DNA structure requirements for the Escherichia coli γ complex clamp loader and DNA polymerase III holoenzyme

Abstract

The Escherichia coli chromosomal replicase, DNA polymerase III holoenzyme, is highly processive during DNA synthesis. Underlying high processivity is a ring-shaped protein, the β clamp, that encircles DNA and slides along it, thereby tethering the enzyme to the template. The β clamp is assembled onto DNA by the multiprotein γ complex clamp loader that opens and closes the β ring around DNA in an ATP-dependent manner. This study examines the DNA structure required for clamp loading action. We found that the γ complex assembles β onto supercoiled DNA (replicative form I), but only at very low ionic strength, where regions of un-wound DNA may exist in the duplex. Consistent with this, the γ complex does not assemble β onto relaxed closed circular DNA even at low ionic strength.

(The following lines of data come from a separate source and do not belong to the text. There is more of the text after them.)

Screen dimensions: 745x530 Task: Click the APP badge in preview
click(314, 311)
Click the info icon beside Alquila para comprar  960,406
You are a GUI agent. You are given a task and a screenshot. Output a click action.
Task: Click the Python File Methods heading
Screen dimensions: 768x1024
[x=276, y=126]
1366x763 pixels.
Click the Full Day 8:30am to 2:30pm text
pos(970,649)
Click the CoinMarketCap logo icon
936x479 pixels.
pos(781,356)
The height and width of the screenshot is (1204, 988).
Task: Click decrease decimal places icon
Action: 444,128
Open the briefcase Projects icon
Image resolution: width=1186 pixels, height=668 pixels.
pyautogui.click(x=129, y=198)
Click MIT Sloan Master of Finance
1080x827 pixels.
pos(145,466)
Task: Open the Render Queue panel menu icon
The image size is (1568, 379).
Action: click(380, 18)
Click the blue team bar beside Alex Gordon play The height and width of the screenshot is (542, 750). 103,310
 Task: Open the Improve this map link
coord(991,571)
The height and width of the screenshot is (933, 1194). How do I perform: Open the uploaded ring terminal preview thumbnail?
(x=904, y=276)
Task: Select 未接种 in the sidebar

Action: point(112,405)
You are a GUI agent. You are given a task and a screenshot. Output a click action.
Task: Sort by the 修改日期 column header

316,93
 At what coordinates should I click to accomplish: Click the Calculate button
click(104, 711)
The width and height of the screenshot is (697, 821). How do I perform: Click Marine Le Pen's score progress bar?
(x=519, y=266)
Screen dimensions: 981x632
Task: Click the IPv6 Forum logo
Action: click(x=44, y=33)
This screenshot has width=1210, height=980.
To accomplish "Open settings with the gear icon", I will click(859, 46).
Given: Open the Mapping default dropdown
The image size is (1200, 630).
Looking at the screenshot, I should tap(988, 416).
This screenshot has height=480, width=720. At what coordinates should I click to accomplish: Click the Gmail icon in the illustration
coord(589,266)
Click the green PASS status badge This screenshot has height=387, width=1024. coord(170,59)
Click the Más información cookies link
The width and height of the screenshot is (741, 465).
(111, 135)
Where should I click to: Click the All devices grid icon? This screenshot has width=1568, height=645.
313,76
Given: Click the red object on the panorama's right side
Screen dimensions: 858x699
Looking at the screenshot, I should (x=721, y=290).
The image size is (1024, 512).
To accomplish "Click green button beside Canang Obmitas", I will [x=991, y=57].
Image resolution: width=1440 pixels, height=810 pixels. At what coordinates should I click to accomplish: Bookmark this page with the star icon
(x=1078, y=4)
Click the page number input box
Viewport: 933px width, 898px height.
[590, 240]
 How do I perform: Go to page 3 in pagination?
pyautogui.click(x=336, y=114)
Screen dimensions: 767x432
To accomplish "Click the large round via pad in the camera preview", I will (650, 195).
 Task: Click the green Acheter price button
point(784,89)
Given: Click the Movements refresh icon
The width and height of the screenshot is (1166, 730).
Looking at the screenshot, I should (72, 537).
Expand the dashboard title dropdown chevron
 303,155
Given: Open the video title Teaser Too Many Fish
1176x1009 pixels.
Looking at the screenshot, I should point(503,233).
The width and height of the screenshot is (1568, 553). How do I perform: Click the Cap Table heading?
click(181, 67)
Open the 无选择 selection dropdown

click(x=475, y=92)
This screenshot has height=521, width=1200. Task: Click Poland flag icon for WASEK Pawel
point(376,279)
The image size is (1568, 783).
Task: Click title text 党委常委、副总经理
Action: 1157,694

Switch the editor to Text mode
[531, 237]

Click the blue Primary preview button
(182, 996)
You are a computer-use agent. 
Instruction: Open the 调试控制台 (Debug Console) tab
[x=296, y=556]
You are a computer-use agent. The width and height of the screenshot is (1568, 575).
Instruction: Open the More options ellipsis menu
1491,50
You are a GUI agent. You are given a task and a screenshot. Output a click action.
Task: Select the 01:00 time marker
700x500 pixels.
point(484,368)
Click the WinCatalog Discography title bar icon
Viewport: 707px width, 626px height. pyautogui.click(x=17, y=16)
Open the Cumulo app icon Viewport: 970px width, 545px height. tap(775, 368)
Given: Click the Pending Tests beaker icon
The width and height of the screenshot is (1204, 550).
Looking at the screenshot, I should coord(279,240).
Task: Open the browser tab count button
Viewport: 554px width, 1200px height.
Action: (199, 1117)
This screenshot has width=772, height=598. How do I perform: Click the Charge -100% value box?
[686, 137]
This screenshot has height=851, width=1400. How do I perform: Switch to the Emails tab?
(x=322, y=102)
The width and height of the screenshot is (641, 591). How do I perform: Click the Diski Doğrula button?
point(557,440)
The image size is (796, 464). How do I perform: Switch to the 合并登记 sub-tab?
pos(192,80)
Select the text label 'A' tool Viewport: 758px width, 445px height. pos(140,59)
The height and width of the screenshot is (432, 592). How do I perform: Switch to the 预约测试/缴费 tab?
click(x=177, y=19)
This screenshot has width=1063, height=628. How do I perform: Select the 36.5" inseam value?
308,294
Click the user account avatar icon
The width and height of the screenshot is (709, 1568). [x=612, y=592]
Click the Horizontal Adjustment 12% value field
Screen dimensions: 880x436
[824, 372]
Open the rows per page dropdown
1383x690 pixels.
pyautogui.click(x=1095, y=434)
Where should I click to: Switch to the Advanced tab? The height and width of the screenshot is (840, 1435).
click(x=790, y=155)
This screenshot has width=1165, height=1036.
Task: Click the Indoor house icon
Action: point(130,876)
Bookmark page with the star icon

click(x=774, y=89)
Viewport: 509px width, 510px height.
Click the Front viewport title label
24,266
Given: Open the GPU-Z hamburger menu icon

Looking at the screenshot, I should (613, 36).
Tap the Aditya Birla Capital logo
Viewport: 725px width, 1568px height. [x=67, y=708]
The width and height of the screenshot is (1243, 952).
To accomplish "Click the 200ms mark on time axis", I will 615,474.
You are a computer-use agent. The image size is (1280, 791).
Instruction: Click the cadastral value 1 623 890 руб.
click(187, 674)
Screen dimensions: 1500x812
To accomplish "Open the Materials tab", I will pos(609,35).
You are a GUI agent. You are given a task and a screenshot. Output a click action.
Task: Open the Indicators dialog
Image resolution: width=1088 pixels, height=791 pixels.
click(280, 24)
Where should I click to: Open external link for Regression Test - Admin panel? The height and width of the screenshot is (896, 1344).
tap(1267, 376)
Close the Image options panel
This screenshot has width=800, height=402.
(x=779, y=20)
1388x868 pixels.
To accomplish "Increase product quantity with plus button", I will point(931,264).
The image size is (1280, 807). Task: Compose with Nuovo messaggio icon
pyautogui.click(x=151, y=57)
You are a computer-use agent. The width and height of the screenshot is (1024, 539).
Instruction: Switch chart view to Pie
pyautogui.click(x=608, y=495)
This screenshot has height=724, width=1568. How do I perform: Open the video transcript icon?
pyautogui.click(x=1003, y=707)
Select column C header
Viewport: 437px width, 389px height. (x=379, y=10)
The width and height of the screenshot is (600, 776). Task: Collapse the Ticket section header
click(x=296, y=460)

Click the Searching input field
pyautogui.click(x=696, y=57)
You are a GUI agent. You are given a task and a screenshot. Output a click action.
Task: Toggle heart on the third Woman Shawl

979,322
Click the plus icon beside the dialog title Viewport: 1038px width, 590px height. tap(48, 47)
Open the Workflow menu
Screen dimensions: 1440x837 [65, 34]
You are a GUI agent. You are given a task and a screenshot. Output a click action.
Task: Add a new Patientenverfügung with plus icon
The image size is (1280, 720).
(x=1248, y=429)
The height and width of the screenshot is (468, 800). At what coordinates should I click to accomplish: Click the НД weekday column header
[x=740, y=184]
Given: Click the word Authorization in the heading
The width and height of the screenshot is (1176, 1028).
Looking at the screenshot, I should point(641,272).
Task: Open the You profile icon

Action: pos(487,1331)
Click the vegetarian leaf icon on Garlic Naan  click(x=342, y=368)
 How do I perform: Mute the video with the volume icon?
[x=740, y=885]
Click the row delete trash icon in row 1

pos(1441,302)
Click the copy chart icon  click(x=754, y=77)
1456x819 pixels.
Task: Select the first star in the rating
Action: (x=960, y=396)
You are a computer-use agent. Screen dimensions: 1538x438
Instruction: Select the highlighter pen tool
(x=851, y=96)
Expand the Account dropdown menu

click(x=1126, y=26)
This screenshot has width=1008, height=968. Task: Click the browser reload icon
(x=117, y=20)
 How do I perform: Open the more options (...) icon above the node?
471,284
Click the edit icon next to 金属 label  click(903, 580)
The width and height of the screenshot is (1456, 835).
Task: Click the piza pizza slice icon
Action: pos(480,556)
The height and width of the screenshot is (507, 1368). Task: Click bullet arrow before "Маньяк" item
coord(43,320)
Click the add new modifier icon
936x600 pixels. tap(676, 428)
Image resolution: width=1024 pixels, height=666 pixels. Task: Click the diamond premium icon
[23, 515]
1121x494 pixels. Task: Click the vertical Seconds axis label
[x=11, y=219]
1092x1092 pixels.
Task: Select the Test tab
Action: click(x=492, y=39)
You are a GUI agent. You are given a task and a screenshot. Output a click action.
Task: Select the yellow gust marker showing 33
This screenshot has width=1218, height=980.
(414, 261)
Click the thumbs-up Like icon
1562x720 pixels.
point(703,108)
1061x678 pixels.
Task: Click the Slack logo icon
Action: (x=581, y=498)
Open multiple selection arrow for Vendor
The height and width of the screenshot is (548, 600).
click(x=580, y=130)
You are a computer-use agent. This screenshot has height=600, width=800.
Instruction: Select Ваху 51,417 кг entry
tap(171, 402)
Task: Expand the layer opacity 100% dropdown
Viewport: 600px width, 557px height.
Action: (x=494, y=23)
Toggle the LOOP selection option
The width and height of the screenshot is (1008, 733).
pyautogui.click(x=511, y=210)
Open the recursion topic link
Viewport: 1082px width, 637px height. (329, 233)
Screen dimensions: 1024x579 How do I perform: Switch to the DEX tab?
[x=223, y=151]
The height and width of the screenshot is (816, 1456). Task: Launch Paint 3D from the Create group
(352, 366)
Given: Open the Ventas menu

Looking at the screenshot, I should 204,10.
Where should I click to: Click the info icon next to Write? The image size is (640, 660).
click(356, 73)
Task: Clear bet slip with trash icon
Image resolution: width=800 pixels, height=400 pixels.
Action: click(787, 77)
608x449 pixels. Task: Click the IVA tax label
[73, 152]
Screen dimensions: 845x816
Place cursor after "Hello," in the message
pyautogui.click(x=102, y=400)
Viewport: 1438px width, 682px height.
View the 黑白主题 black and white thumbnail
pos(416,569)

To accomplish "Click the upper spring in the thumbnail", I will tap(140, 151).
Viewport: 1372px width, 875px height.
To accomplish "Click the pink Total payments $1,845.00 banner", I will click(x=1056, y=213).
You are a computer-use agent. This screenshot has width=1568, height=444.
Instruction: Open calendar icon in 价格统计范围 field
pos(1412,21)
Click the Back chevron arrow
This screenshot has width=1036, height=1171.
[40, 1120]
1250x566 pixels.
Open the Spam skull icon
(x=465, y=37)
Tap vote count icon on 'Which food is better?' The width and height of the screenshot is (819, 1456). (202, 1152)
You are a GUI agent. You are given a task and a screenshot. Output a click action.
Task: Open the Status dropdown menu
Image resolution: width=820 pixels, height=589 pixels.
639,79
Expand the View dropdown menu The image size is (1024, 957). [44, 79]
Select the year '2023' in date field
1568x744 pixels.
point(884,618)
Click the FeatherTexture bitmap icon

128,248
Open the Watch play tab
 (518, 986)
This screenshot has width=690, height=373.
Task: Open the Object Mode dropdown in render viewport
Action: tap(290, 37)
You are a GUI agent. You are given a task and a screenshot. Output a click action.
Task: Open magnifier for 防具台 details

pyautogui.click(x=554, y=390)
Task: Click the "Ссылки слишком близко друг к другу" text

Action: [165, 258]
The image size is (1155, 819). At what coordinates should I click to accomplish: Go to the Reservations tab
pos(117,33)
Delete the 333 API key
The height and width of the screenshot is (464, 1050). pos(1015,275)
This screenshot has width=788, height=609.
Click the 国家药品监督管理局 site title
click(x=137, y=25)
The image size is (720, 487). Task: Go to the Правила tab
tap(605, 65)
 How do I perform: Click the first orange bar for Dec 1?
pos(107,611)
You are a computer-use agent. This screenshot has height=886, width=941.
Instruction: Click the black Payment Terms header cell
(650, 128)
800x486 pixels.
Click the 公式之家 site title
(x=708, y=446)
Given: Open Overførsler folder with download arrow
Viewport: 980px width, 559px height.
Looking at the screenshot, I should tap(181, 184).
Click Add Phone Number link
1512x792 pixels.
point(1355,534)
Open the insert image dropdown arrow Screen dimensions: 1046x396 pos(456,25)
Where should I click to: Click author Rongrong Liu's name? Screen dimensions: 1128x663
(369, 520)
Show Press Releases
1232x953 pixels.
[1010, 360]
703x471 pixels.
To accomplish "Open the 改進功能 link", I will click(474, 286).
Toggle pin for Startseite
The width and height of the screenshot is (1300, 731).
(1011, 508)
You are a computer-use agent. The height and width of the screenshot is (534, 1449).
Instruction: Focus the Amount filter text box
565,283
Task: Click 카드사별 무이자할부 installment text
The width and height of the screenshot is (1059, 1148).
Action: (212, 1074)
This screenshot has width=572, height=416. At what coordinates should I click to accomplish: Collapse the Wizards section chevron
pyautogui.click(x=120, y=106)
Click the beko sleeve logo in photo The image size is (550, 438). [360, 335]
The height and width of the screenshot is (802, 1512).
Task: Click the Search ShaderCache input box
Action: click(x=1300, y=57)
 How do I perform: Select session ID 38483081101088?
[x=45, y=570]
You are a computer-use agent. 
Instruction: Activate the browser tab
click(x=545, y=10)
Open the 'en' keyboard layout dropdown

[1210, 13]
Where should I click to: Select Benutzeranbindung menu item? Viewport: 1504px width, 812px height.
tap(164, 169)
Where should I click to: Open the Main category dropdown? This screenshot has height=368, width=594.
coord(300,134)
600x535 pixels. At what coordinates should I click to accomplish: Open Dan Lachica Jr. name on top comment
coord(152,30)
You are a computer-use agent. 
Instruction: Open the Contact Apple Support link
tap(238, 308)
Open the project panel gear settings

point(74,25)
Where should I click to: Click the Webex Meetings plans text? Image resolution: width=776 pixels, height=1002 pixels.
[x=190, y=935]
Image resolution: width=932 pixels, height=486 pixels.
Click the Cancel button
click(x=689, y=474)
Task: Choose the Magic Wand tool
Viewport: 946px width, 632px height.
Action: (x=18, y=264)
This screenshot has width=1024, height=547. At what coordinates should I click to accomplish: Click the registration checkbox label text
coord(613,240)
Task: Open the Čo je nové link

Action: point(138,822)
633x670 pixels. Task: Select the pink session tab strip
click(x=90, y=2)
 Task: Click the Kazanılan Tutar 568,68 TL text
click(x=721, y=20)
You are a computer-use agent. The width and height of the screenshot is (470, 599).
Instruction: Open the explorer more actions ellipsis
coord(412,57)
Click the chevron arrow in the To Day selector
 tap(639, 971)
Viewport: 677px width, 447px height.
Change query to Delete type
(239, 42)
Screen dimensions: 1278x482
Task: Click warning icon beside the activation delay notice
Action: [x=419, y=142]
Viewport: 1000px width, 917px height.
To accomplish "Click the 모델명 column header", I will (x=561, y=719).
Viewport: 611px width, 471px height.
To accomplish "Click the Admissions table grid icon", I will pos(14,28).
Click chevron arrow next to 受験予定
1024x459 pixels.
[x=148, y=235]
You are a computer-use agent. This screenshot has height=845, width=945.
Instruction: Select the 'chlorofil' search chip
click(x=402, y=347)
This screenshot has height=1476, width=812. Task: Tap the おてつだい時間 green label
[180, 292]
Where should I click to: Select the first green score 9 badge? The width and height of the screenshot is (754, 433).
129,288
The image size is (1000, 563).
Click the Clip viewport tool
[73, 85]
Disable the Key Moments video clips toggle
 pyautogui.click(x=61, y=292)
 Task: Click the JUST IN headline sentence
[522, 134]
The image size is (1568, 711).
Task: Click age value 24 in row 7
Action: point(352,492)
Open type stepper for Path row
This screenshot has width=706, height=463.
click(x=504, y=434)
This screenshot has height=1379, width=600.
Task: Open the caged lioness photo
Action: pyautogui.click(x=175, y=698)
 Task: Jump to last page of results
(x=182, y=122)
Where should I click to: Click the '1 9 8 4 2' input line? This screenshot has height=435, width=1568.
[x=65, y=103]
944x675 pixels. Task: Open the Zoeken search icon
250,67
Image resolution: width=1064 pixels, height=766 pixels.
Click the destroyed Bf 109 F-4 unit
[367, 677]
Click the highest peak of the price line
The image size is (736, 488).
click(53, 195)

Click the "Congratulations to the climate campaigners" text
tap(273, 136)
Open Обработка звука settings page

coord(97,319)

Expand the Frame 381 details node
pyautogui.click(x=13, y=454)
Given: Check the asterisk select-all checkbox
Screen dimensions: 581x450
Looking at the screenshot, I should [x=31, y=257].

Hence, a 3'-end is not required for clamp loading, but a single-stranded DNA (ssDNA)/double- stranded DNA (dsDNA) junction can be utilized as a substrate, a result confirmed using synthetic oligonucleotides that form forked ssDNA/dsDNA junctions on M13 ssDNA. On a flush primed template, the γ complex exhibits polarity; it acts specifically at the 3'-ssDNA/dsDNA junction to assemble β onto the DNA. The γ complex can assemble onto a primed site as short as 10 nucleotides, corresponding to the width of the β ring. However, a protein block placed closer than 14 base pairs (bp) upstream from the primer 3' terminus prevents the clamp loading reaction, indicating that the γ complex and its associated β clamp interact with ~14-16 hp at a ssDNA/dsDNA junction during the clamp loading operation. A protein block positioned closer than 20-22 hp from the 3' terminus prevents use of the clamp by the polymerase in chain elongation, indicating that the polymerase has an even greater spatial requirement than the γ complex on the duplex portion of the primed site for function with β. Interestingly, DNA secondary structure elements placed near the 3' terminus impose similar steric limits on the γ complex and polymerase action with β. The possible biological significance of these structural constraints is discussed.